Road Test: 2001 Harley-Davidson F-150 SuperCrew
More is Always Better

By BJ Killeen

Build it and they will come. Build more and they will buy. Nothing proved these statements truer than the 2000 Harley-Davidson F-150 Super Cab pickup. Only 8200 units were built, and they sold out in record time (five days, to be exact) with buyers clamoring for more. Luckily for consumers, Ford and HD knew a good thing when they saw it. Which is why, for 2001, this alliance between the two giants has brought forth the 2001 Harley-Davidson F-150 SuperCrew, based on the popular F-150 SuperCrew truck. This is the second in its lineup of limited-edition trucks, and expect to see many more during this five-year alliance.

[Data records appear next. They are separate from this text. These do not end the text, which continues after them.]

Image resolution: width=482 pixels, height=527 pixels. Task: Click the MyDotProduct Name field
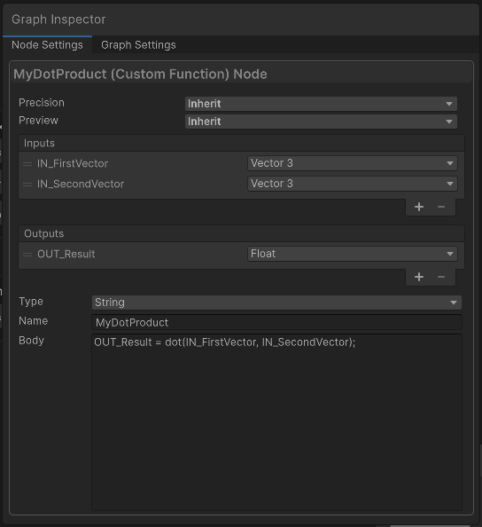[276, 323]
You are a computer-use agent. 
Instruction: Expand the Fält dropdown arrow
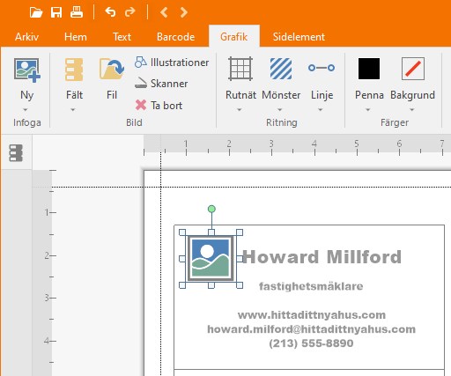tap(73, 110)
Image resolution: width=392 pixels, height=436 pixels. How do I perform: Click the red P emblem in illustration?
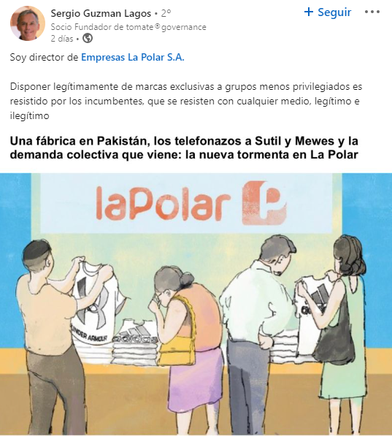264,202
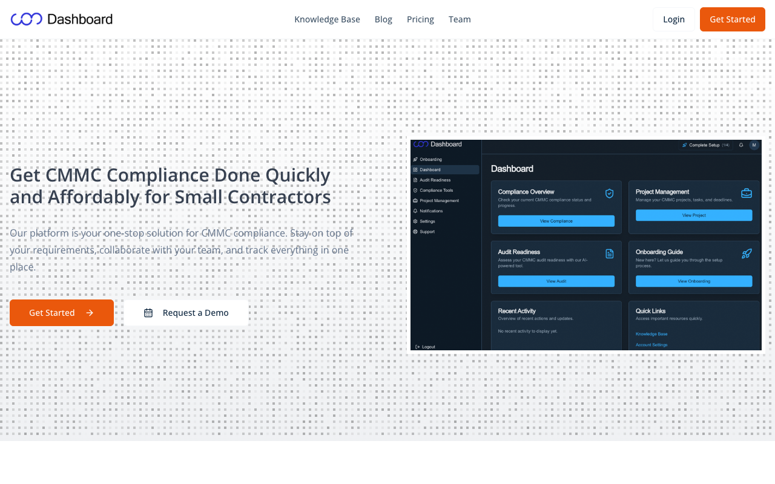This screenshot has width=775, height=484.
Task: Click the Notifications bell in the sidebar
Action: click(x=414, y=211)
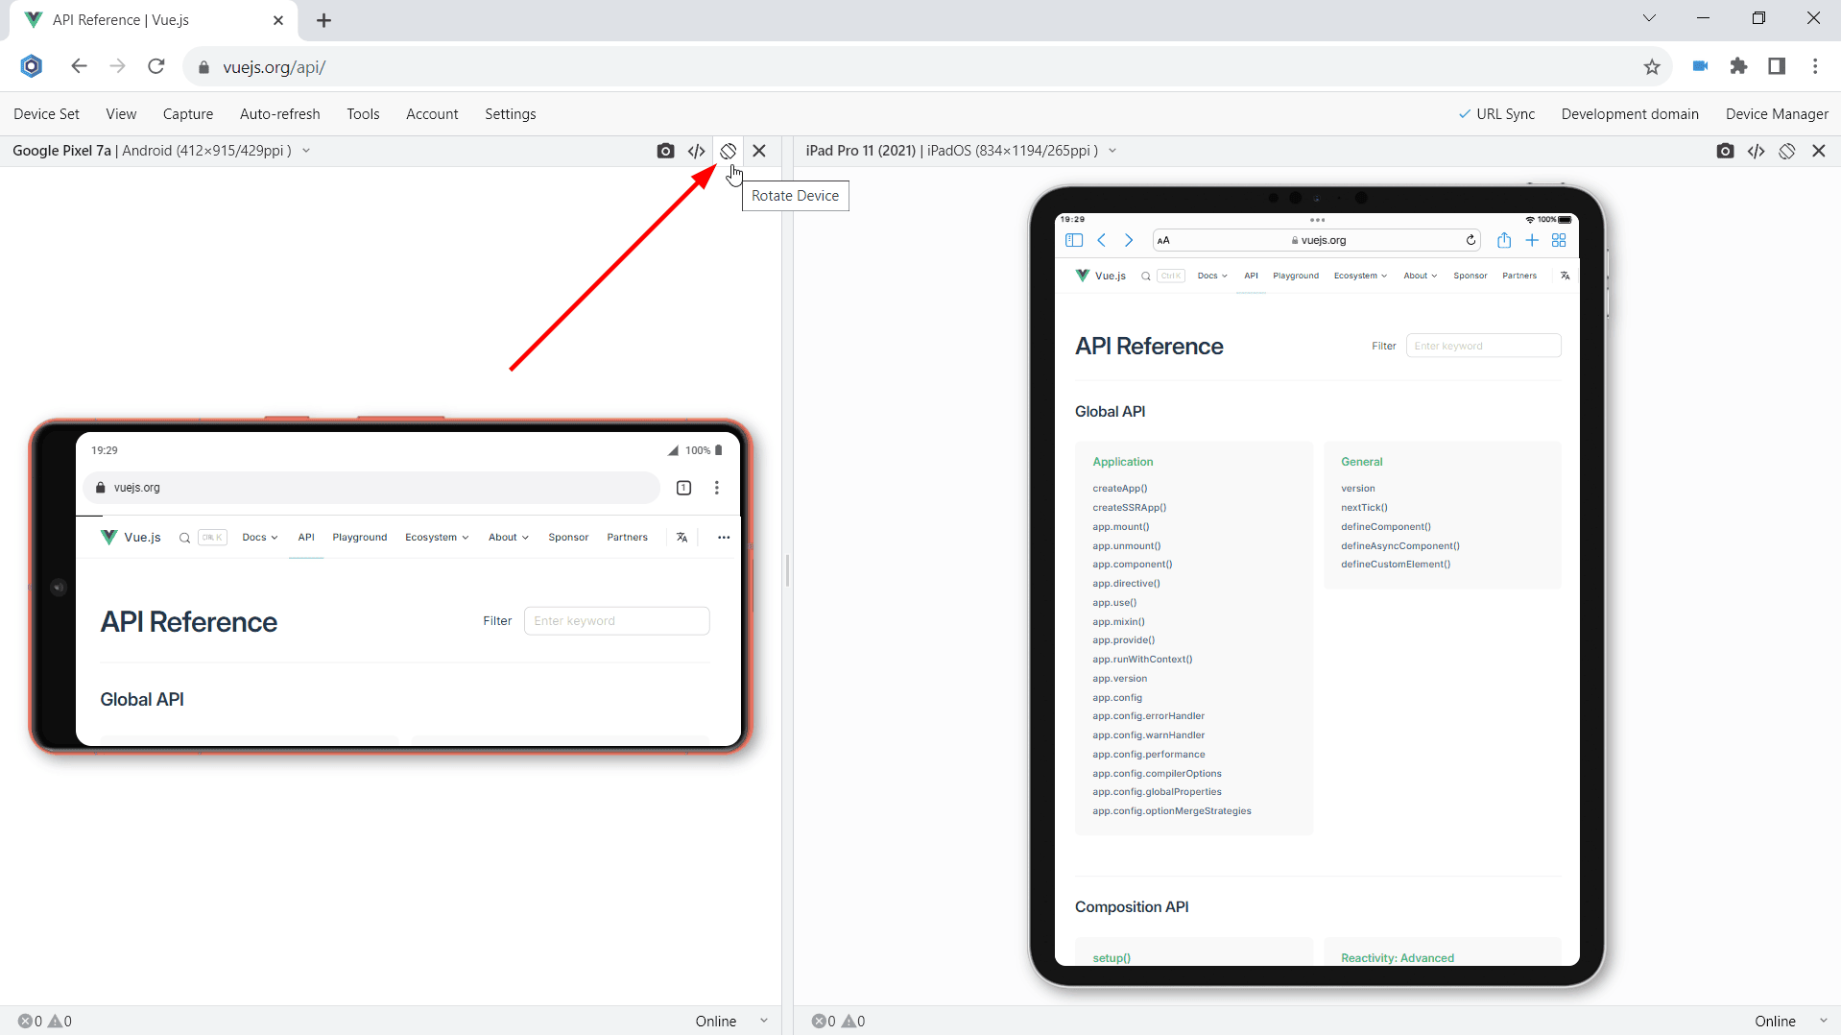Bookmark this page with the star icon

(x=1652, y=66)
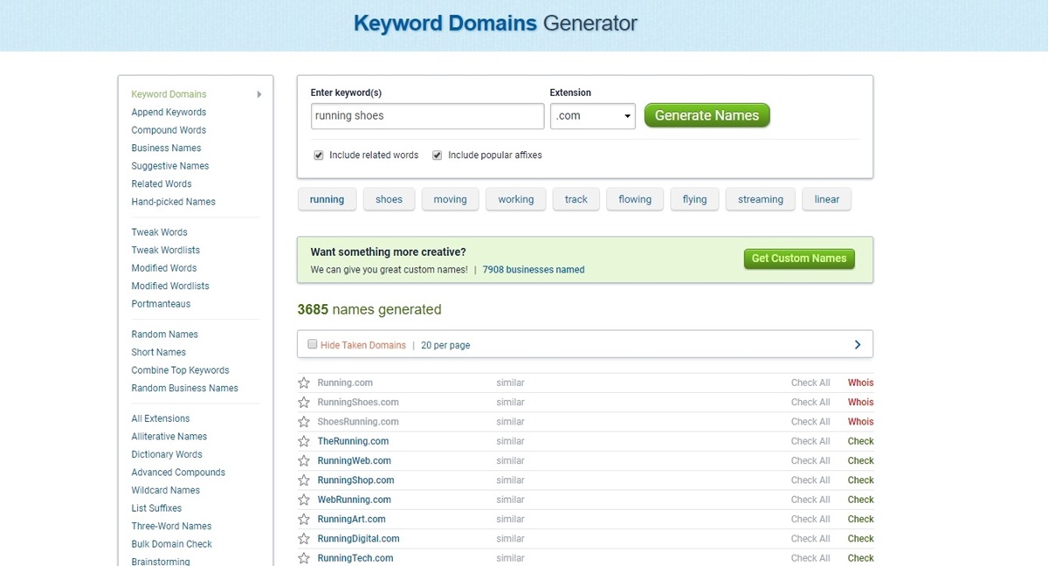The height and width of the screenshot is (566, 1048).
Task: Uncheck Include related words
Action: [x=319, y=155]
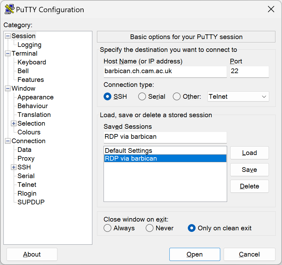This screenshot has height=265, width=282.
Task: Expand the SSH subtree under Connection
Action: point(14,168)
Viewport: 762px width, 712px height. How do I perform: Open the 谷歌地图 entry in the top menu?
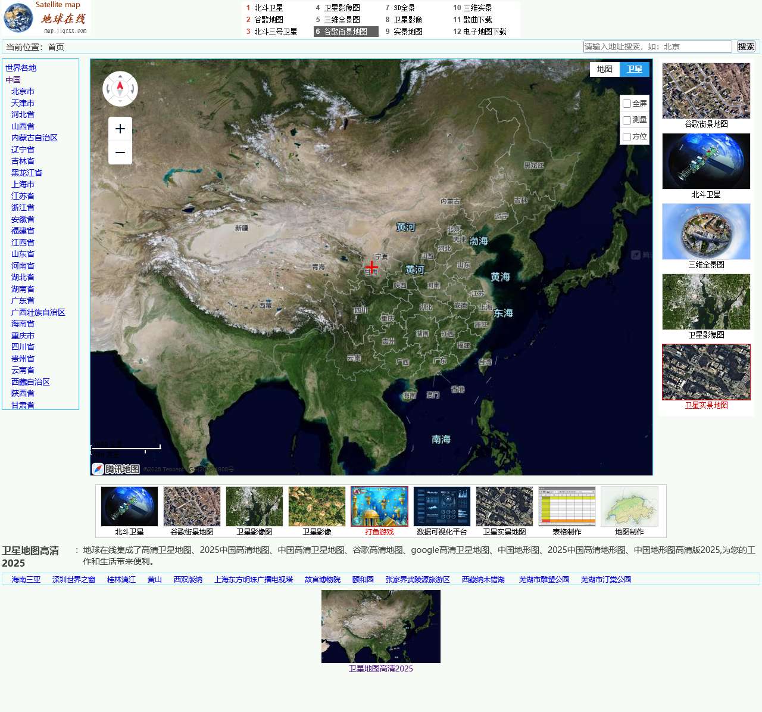(270, 20)
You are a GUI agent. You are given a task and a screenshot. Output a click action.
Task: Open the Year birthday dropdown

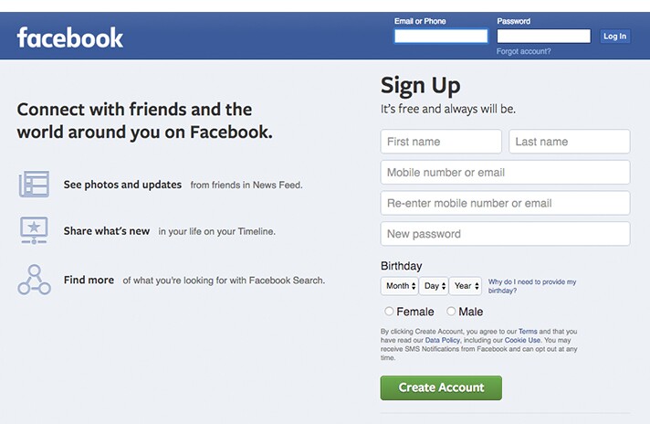[466, 286]

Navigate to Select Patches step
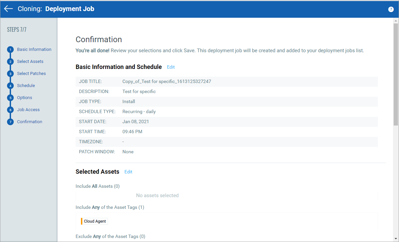[x=31, y=74]
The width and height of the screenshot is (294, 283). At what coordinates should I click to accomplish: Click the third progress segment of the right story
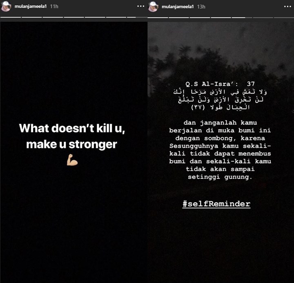(200, 18)
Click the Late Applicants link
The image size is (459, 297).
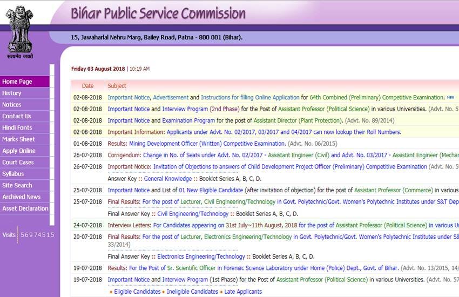point(243,292)
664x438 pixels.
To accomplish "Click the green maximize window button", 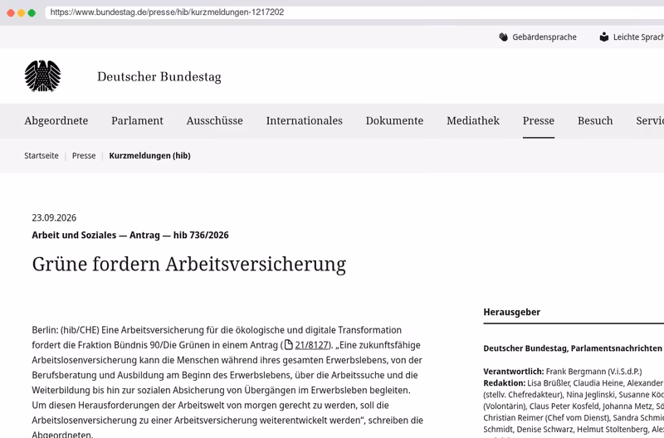I will click(32, 12).
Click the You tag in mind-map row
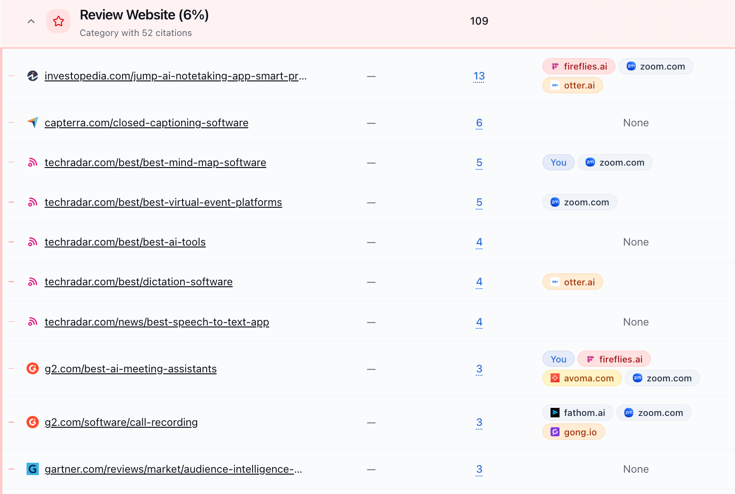 click(558, 162)
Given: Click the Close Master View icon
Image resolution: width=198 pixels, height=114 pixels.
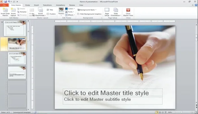Looking at the screenshot, I should pyautogui.click(x=128, y=12).
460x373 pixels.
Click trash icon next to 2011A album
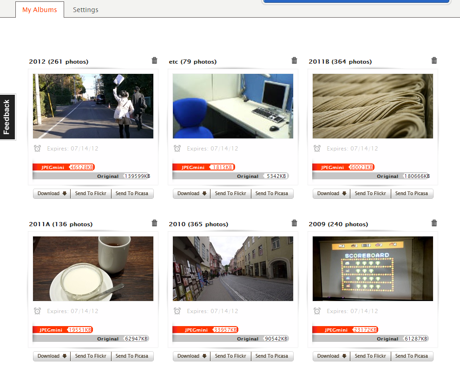click(154, 223)
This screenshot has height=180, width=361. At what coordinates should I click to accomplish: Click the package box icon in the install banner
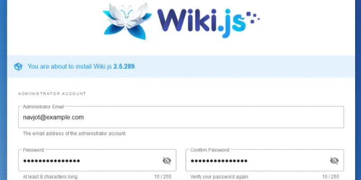coord(18,67)
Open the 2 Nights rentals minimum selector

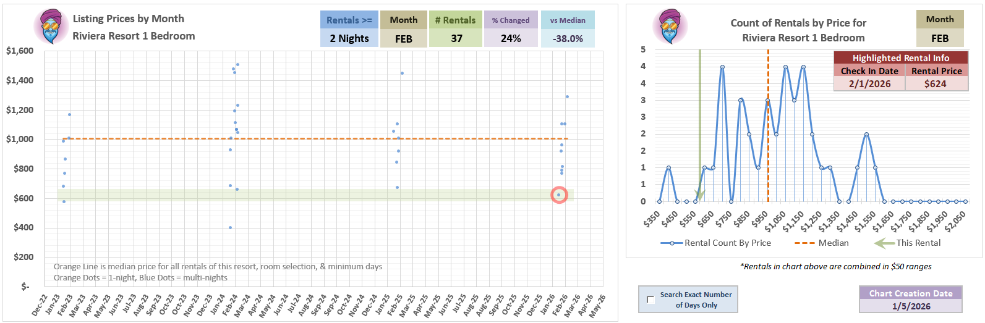pos(349,38)
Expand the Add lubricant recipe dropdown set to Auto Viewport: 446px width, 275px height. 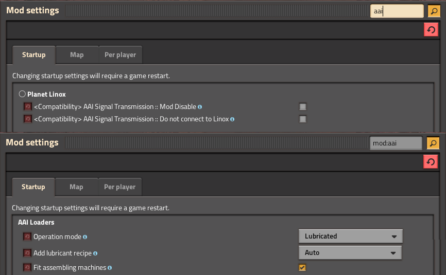pos(350,253)
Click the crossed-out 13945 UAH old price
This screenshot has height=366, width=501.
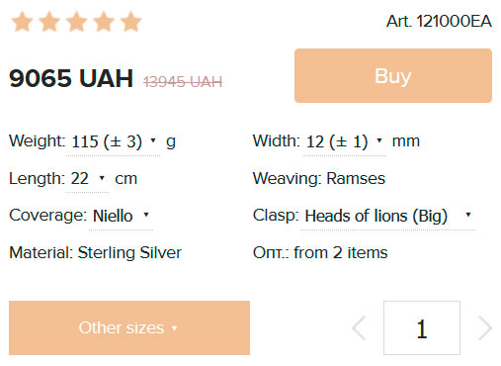183,82
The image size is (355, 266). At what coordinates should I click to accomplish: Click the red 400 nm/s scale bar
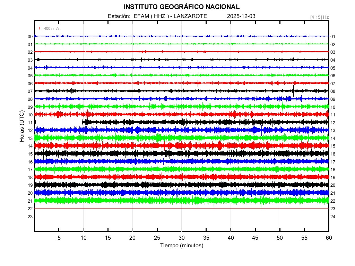40,28
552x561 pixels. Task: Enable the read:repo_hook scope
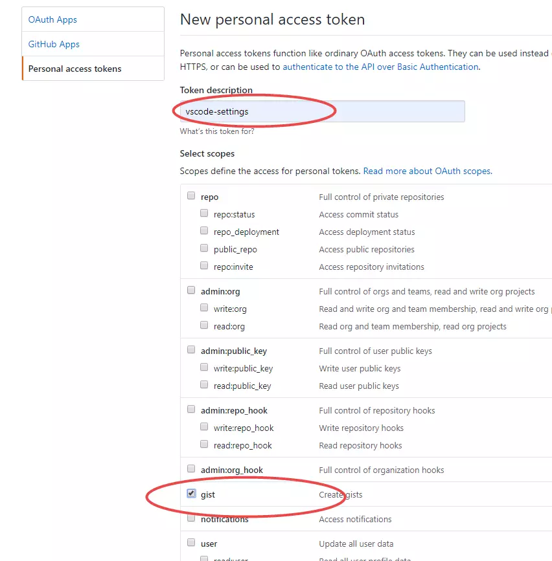tap(204, 443)
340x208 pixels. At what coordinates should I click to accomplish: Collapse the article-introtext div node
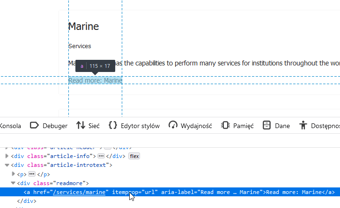pos(7,165)
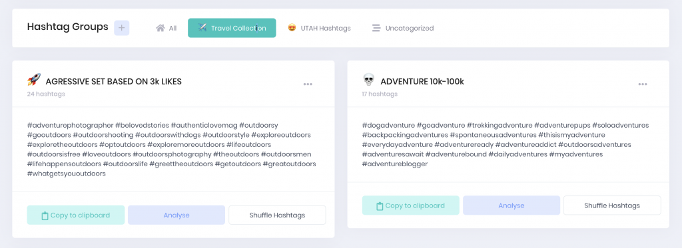
Task: Click the AGRESSIVE SET BASED ON 3k LIKES title
Action: [x=113, y=82]
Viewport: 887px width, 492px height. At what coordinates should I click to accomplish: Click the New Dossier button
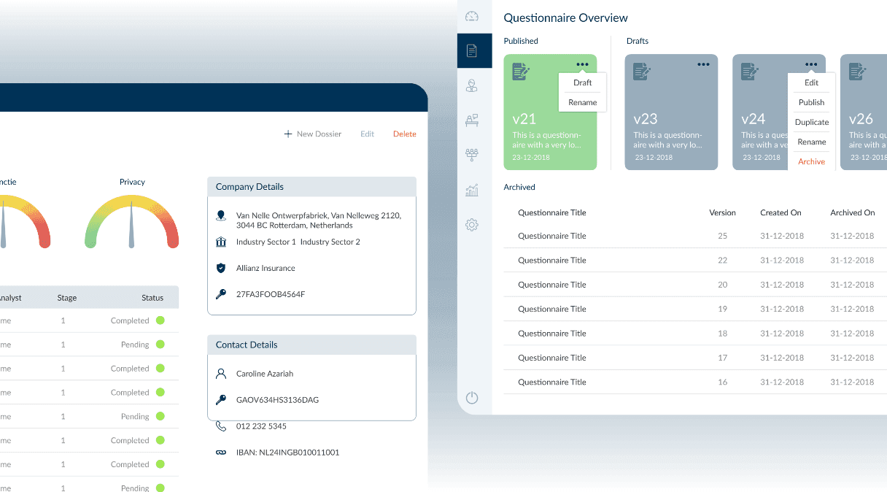coord(313,134)
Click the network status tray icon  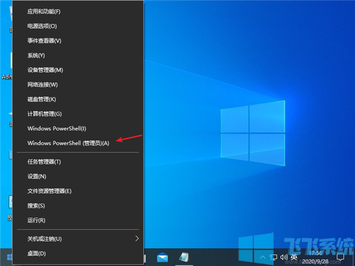273,258
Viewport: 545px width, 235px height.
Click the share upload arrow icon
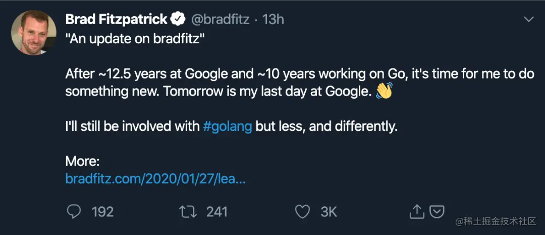click(416, 212)
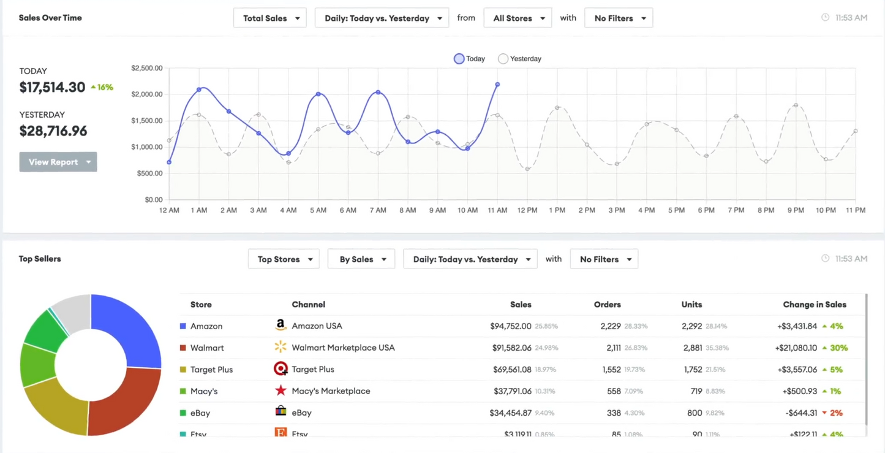Click the Macy's Marketplace star icon
885x453 pixels.
tap(281, 390)
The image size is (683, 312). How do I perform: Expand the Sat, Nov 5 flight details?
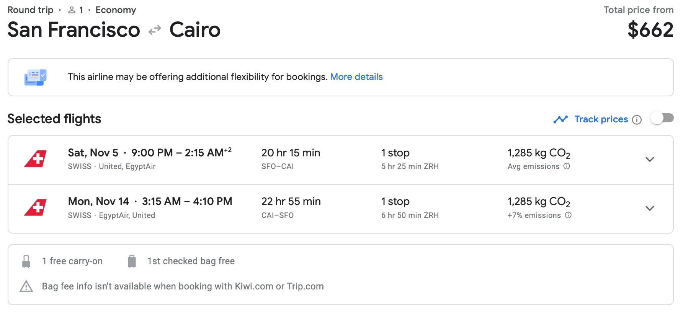(650, 159)
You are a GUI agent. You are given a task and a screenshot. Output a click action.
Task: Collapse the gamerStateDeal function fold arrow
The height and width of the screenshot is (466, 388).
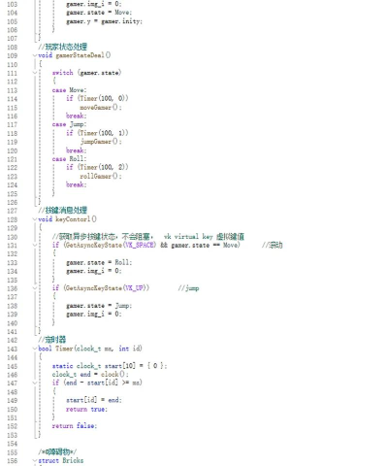35,55
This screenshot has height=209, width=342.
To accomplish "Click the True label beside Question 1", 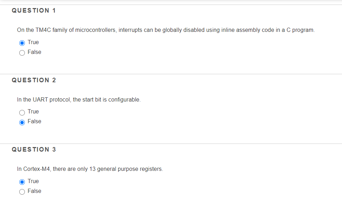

Unveiled at the Mecca of all motorcycle meets, the Sturgis Rally in South Dakota, the truck remains largely unchanged from the 2000 model. The obvious difference is the four real doors on the SuperCrew model, making entry and exit a breeze for your Hog-riding buddies. Also noticeable is that the orange pinstripe has been relocated to the bottom of the side rocker panels instead of along the beltline. The 2001 truck bed comes with the bed extender, first seen on the Ford Sport Trac. And the coolest feature not found on the SuperCab version is the windshield, which carries a Harley-Davidson Bar and Shield dot pattern and Alliance logo for the sunshade areas. The Goodyear P275/45R20 Eagle GTII tires are the same, as is the 20x9-inch chrome aluminum wheels with HD branded center caps. No other mods were different from the SuperCab to the SuperCrew models. Both offer a 1-inch drop and slash-cut 3.5-inch chrome exhaust tips. Even the engine remains the same: a 5.4-liter triton V-8 with 260 horses and 350 pound-feet of torque.

Inside, the changes are minimal as well. Where the SuperCab sported embossed HD logos on the seatbacks, the SuperCrew model features a "jewel" hard badge embedded in the seatbacks, which, surprisingly, aren't felt when on the road. The center console also changes from an embedded emblem to embroidered identification. For 2001 the 4-spoke steering wheel features a Ford Oval jewel nameplate. The remaining chrome accents, spun metal IP, and black leather interior are carryover.

Standard features that differ from 2000 to 2001 include power adjustable pedals, 7-pin trailer tow connector and 4-pin converter, and the aforementioned bed extender. Optional equipment adds a moonroof and heated front seats. It appears Harley riders are getting softer with old age. The tonneau cover idea isn't happening, but you can order some bitchin' accessories for your regular F-150 that include HD-logoed products, such as a sport hood cover, truck dust cover, wraparound bug shield, cargo security shade, full front end cover, seatback organizer, bedmat or bedliner, diamond-plate tool box and front box protector, carpet, rubber, or vinyl floor mats, and splash guards. If you like the look of the Harley truck's front chrome bars, you can have those as well, as long as you have an F-150 SuperCab.

Harley-Davidson/Ford was kind enough to bring the big truck around for a quick two-hour test drive, after which it was given away during the Love Ride that happens in Southern California every year. All the good ride and handling characteristics we described in our SuperCab story remain the same, but with the added weight of four real doors, the truck felt heavier on the highway; with a full load of cargo and passengers, the SuperCrew is bound to be smooth and steady on long trips to any truck or bike rally.

The last question that needs to be answered is how much. While the SuperCab sold for around $32,000, the SuperCrew is headed out the door at $34,495; of course, if you can find one for that price, grab it quickly. Job One begins December 4 at the Kansas City plant. While the tag line is "born in Detroit, dressed in Milwaukee," you better be at the end of the production line in KC if you're interested in taking one home.